Reps. Jim Kolbe, John Shadegg, J.D. Hayworth and Trent Franks, all Arizona Republicans, and Sen. Jon Kyl, R-Ariz., praised the announcement.
Rep. Jeff Flake, R-Ariz., a member of the House Immigration and Border Security subcommittee, said he welcomes additional border agents but said it amounts to a short-term solution to a long-term problem.
But Rep. Raul Grijalva, D-Ariz., opposes the buildup, saying that the overall effectiveness has yet to be evaluated for previous federal strategies that have “rerouted migrants through treacherous (desert) areas” where many have died in isolation.
More agents needed
The General Accounting Office, the investigative arm of Congress, estimated in 2000 that fully implementing the strategy, Operation Gatekeeper, launched in the 1990s, could take until 2010 and determined that there was “no clear indication overall (that) illegal entry along the Southwest border has declined.” Conservative estimates put the necessary number of agents at 12,000 to 16,000, far above current staffing.
Frank Bean, a professor at the University of California-Irvine, studied one of the first Border Patrol initiatives designed to put more manpower at the border, Operation Hold the Line, in Texas. He then built a model that would estimate the number of agents needed along the Southwestern border and concluded 16,133 agents would be necessary nationally and 2,512 in the Tucson sector alone. Current staffing is 11,000 across the border and about 2,000 in Tucson, according to the Department of Homeland Security.
Bean said the number of agents is getting closer to what is needed to be effective but added that “there are lots of ways to get in” to the country illegally, such as presenting fraudulent documents at airports or ports of entry.
But Hutchinson said the government’s Arizona Border Control Initiative announced Tuesday does more that just add agents.
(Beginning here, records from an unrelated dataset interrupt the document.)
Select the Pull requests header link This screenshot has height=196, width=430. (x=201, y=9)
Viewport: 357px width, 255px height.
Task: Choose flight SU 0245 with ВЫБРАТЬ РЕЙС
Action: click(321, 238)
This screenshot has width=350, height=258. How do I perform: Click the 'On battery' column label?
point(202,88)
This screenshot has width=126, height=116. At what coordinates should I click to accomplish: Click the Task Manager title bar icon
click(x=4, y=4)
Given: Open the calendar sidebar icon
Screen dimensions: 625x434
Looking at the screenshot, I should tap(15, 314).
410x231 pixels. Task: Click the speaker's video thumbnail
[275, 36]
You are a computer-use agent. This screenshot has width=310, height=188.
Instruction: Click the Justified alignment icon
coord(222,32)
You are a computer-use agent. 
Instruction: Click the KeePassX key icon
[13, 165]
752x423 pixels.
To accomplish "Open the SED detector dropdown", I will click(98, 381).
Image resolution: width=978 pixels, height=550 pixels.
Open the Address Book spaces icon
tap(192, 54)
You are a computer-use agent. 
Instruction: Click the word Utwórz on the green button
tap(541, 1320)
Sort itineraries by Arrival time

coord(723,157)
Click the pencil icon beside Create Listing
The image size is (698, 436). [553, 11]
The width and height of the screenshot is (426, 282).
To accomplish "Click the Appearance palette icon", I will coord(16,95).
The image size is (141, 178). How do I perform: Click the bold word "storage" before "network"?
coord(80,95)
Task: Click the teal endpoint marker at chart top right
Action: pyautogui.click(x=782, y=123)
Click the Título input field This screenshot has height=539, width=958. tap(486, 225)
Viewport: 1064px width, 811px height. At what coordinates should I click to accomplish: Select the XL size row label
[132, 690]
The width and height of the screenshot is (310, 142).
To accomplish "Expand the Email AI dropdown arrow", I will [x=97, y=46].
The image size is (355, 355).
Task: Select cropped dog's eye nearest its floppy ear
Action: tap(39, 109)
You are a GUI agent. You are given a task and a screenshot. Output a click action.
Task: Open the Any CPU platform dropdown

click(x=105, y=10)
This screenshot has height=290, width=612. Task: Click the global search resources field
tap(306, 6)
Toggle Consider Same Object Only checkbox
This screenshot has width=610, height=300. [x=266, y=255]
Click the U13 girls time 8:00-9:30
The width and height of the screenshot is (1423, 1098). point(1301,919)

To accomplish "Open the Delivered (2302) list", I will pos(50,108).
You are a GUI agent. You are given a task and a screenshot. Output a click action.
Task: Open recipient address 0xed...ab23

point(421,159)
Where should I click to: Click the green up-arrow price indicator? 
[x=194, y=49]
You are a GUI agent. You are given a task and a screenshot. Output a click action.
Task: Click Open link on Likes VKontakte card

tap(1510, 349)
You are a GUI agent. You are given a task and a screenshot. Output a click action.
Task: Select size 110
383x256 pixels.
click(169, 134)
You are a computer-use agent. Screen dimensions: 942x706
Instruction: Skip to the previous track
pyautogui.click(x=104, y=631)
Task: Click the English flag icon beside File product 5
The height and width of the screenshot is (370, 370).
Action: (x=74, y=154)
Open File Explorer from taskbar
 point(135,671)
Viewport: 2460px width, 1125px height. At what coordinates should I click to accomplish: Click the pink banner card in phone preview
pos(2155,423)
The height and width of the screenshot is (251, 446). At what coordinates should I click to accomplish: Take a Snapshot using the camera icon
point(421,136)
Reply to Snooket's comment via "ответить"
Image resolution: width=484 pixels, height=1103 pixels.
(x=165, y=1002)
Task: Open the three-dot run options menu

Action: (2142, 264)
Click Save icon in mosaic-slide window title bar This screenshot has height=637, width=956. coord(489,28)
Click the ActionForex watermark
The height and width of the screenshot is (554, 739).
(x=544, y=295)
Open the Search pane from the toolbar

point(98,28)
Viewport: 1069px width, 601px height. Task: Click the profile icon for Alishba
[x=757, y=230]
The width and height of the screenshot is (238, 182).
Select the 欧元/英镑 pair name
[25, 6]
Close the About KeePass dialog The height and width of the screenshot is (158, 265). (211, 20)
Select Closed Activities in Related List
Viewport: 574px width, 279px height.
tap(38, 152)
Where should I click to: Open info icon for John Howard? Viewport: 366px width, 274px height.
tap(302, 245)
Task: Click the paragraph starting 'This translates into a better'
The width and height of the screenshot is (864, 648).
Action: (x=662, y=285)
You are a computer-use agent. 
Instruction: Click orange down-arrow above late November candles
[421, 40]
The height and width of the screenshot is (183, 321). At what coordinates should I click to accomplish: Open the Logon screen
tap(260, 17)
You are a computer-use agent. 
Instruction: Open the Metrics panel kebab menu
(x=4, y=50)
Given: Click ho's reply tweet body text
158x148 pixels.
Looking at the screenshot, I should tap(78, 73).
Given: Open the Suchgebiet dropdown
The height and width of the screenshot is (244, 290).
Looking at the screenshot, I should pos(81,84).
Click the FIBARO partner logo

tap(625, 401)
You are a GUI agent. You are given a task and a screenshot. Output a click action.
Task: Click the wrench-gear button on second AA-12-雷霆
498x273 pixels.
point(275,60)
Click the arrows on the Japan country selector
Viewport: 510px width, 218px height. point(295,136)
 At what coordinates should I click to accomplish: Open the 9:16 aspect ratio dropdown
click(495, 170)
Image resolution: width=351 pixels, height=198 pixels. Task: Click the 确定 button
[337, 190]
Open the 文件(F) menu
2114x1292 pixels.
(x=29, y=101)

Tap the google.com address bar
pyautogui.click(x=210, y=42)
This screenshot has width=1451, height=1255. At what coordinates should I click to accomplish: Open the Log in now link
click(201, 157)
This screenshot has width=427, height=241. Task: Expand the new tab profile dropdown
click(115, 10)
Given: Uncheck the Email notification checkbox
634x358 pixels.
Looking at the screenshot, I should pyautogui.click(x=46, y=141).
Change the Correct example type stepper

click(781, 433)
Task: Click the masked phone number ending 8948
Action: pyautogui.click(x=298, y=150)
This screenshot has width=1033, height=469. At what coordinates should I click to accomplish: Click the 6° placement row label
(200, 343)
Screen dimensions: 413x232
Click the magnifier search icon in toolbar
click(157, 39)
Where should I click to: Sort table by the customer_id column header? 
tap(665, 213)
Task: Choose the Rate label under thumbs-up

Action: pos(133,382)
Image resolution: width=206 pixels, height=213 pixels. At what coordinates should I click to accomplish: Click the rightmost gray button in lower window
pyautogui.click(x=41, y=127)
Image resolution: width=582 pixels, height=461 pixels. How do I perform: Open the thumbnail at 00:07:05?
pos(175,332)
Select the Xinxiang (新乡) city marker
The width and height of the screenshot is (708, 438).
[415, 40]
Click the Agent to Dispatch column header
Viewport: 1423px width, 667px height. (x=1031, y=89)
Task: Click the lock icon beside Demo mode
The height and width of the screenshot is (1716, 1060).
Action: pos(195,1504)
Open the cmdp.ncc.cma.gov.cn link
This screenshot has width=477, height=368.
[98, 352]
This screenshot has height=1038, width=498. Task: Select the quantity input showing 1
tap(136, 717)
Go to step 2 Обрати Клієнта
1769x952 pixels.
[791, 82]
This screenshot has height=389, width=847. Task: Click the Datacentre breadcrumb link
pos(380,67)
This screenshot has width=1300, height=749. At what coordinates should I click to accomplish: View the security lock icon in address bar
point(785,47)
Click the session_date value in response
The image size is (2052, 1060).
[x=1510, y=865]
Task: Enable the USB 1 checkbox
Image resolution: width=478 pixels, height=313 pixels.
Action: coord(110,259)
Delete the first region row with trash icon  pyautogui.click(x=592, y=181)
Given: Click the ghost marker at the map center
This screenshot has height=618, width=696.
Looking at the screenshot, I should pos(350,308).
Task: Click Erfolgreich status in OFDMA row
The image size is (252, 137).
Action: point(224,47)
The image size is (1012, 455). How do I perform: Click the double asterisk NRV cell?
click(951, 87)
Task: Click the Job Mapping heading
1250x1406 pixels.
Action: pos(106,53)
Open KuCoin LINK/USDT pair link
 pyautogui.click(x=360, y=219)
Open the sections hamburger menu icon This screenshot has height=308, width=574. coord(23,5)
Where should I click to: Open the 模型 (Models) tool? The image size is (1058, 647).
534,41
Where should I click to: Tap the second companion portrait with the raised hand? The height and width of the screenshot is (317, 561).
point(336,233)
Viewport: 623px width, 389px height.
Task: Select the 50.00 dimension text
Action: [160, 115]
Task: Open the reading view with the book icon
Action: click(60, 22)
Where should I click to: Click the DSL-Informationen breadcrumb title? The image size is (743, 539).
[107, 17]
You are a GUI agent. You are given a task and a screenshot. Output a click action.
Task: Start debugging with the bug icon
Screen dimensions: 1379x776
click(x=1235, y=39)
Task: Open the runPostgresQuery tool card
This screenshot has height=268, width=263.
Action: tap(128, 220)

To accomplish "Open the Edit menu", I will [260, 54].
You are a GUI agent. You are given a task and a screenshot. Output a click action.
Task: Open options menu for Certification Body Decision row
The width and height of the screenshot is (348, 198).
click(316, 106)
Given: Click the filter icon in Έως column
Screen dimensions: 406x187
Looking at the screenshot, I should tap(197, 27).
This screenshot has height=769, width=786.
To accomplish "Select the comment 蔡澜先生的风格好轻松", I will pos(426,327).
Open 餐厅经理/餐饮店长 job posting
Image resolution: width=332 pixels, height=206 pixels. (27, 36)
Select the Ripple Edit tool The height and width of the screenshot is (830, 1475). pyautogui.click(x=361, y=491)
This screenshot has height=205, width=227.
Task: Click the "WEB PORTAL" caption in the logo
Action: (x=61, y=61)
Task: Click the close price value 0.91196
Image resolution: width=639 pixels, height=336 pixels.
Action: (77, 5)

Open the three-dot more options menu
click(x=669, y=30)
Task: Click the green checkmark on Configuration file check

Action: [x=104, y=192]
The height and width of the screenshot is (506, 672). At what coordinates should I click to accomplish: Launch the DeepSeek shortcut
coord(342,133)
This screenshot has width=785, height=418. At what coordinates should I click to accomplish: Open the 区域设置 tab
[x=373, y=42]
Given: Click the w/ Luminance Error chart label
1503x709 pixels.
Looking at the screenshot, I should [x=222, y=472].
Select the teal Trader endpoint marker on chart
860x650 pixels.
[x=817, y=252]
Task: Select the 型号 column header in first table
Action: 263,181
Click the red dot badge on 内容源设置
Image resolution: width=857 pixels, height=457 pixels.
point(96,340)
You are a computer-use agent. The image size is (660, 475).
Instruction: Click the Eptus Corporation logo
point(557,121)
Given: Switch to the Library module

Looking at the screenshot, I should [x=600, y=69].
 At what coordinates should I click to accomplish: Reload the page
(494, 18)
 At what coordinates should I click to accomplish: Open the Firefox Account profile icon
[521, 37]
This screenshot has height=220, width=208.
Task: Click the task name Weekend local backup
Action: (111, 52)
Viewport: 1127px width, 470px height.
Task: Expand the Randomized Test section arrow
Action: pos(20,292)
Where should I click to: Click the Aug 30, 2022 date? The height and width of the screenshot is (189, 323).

The latest operation involves law enforcement on federal, state and local levels, introduces new technology and increases government resources to deal with immigrants once they are in custody, he said.
Detention space for immigrants will increase 66 percent with the addition of 550 beds in tent housing next to the detention center in Florence. And the U.S. Attorney’s Office in Phoenix will have six additional assistant attorneys to help prosecute cases generated by smuggling investigations and arrests at the border.
“It is a huge challenge, and these new assets are substantial that we are devoting. But it’s not just people, it’s not just new technologies,” Hutchinson said. “It’s the coordination and . . . putting those (resources) into play how they are effective.”
The strategy
Starting in the early 1990s, the Border Patrol developed a strategy to control the Southwestern border. From Brownsville, Texas, to San Diego, the agency fortified fences and doubled, then quadrupled, manpower. The crackdowns led droves of immigrants to cross in more remote, dangerous areas.
In 1995, the government launched Operation Safeguard, targeting Nogales, where immigrants were sneaking in through tunnels. Then a wave of immigrants hit Douglas-Naco, which remains the most popular crossing point in the country today because of its proximity to roads that lead north.
As a record number of immigrants tried crossing through Arizona, the Border Patrol increased the number of agents by 666 percent, and the death count rapidly climbed. In 1998, Border Patrol agents in Arizona recorded 28 deaths in the Yuma and Tucson sectors. Last year, the agency counted more than 150, though an independent count by The Arizona Republic came up with 205.
Reporters Billy House and Daniel Gonzalez contributed to this article.